Wednesday, 13 July 2016: 11:29
Location: Hörsaal 15 (Juridicum)
Oral Presentation
Karl-Heinz SIMON, Center for Environmental Systems Research, University of Kassel, Kassel, Germany
In the analysis of many real-world problems the gap between knowledge and behavior / action is recognized. From a philosophical point of view such a gap is not a surprise because of the influential Cartesian tradition in which mind and body, reason and will are strictly separated. Beside others, G Guenther broke with that tradition and claims for cybernetics to adopt a crucial role in solving social and political problems (1971/1979), going hand in hand with a closer connection of Reason and Will. He states that cognition and volition are two exactly complementary aspects of subjectivity.

Both aspects can be interpreted as forming a feedback loop:  environment – (cognition) - subject - (volition) - environment.

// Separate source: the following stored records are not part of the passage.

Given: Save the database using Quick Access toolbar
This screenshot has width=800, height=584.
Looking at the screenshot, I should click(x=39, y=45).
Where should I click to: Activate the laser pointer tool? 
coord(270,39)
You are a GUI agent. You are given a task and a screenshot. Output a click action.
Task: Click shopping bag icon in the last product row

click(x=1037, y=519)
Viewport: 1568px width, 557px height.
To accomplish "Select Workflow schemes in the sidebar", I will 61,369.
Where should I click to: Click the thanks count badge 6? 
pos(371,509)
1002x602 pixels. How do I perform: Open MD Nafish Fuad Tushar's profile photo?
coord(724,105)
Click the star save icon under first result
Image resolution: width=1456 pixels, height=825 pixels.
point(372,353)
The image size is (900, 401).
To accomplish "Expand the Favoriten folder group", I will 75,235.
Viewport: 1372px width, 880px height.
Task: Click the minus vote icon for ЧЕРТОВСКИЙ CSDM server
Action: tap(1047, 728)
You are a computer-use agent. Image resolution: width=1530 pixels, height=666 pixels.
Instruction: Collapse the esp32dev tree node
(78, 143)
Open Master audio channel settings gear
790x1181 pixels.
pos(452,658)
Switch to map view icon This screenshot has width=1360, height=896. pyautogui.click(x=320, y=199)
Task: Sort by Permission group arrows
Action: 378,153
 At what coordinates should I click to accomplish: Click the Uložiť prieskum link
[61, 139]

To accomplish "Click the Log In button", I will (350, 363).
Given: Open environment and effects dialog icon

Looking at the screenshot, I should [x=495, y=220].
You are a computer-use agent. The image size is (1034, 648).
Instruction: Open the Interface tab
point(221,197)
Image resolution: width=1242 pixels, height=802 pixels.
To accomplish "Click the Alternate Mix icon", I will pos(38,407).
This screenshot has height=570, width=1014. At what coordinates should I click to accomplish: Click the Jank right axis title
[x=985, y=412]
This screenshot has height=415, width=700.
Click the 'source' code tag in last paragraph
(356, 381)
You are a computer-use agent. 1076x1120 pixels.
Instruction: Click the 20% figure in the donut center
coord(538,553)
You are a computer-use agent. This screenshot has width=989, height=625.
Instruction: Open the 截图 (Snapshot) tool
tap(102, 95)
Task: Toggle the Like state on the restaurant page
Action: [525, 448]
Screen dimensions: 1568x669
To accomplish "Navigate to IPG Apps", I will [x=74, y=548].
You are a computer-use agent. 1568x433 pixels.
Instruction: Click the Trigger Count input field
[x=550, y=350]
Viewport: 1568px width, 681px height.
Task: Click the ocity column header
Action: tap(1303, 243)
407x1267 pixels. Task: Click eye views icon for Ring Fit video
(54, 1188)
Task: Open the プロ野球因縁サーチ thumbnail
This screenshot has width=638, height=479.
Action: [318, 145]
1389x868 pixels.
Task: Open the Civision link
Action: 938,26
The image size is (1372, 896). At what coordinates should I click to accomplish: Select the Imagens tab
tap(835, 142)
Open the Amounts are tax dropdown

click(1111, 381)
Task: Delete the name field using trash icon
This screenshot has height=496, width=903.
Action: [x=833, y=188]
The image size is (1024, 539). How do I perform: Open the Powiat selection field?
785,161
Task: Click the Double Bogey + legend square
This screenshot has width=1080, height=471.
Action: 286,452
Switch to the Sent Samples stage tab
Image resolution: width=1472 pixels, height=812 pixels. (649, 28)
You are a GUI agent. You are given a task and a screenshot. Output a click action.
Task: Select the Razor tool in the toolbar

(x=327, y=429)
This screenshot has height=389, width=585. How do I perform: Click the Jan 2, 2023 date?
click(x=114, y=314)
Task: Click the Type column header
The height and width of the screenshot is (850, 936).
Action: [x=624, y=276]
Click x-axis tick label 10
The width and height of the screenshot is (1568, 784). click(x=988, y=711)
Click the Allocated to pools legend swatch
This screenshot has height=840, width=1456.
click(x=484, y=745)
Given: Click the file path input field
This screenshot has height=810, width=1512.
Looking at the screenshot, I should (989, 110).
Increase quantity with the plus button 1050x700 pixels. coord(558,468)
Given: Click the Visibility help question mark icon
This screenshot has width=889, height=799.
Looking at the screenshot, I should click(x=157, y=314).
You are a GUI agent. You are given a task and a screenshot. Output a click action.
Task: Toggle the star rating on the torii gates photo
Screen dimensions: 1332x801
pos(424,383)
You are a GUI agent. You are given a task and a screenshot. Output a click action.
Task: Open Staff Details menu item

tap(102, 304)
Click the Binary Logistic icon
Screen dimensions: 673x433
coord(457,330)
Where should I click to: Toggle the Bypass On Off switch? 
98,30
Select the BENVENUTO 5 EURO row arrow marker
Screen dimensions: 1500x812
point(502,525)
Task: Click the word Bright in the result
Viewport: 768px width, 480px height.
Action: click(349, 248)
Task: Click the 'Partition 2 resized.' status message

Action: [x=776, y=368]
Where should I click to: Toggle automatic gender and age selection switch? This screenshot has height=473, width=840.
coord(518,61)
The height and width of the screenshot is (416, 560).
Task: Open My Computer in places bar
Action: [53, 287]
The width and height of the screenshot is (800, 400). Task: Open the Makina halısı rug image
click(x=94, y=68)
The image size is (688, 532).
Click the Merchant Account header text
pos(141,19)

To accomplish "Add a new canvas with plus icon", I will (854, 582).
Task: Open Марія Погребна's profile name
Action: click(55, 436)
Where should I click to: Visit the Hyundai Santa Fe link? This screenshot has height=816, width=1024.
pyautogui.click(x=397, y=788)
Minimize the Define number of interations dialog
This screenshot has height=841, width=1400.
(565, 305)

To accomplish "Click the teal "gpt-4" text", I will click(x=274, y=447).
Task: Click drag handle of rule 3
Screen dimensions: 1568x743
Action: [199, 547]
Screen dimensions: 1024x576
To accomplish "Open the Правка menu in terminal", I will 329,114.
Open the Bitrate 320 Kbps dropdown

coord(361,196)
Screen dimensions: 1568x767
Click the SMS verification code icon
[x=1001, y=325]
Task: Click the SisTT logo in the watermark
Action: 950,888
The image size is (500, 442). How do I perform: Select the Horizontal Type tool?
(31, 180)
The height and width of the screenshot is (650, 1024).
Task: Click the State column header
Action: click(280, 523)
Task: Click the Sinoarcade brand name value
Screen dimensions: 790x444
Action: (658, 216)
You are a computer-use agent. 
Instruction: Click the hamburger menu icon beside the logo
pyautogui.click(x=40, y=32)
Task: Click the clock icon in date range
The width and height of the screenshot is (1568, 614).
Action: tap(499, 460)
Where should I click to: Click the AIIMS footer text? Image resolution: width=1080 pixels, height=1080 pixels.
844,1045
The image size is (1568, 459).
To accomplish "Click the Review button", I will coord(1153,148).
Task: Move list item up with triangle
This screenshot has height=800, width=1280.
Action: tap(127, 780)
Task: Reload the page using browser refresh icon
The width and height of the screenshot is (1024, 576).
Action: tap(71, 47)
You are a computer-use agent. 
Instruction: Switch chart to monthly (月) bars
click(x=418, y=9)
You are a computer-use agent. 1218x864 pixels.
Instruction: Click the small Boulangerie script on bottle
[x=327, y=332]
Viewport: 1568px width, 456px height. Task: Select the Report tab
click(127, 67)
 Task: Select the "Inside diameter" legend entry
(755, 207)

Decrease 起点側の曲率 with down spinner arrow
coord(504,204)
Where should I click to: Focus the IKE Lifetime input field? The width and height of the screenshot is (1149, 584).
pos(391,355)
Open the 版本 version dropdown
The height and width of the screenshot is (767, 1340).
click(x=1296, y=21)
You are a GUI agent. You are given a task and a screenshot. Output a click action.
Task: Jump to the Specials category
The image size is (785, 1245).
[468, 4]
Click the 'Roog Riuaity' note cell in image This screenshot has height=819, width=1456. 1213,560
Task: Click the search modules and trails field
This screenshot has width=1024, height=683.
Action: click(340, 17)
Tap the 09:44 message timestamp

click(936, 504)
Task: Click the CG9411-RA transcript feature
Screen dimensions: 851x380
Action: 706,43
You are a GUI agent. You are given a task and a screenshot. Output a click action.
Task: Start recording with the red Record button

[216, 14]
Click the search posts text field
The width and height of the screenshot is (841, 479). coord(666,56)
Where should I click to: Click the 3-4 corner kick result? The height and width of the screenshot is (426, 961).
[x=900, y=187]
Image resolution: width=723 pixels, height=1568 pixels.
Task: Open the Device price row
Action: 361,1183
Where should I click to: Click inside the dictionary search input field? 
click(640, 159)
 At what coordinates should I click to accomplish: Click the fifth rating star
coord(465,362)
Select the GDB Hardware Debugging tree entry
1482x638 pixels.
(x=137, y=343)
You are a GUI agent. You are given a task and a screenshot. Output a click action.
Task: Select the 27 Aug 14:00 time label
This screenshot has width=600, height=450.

The different interfaces are identical with a change in structural form, a structural upgrading. The subject is urged to act in a situation which is not fully determined by the environment. What does that mean when that situation is characterized as of a higher structural complexity? A possible answer should refer to information processing in the subject’s part of the loop, e.g. reflections on the future of circumstances which cannot be extracted from purely objective facts. Another crucial problem is about the differentiation of “subjectivity” or the general subject in manifold interacting subjectivities.

Some interesting consequences of such a concept of feedback will be discussed. However, Guenther goes one step further and tries to develop a calculus representing these interfaces that link cognition with volition. It is centered around a principal exchangeability of form (subjectivity) and the material content of form (objectivity). According to the change in structural form a new operator is introduced, called “proemial” relationship, which “represents a peculiar interlocking of exchange and order”, thereby relativizing the difference between form and matter. A first impression of how the calculus works will be presented.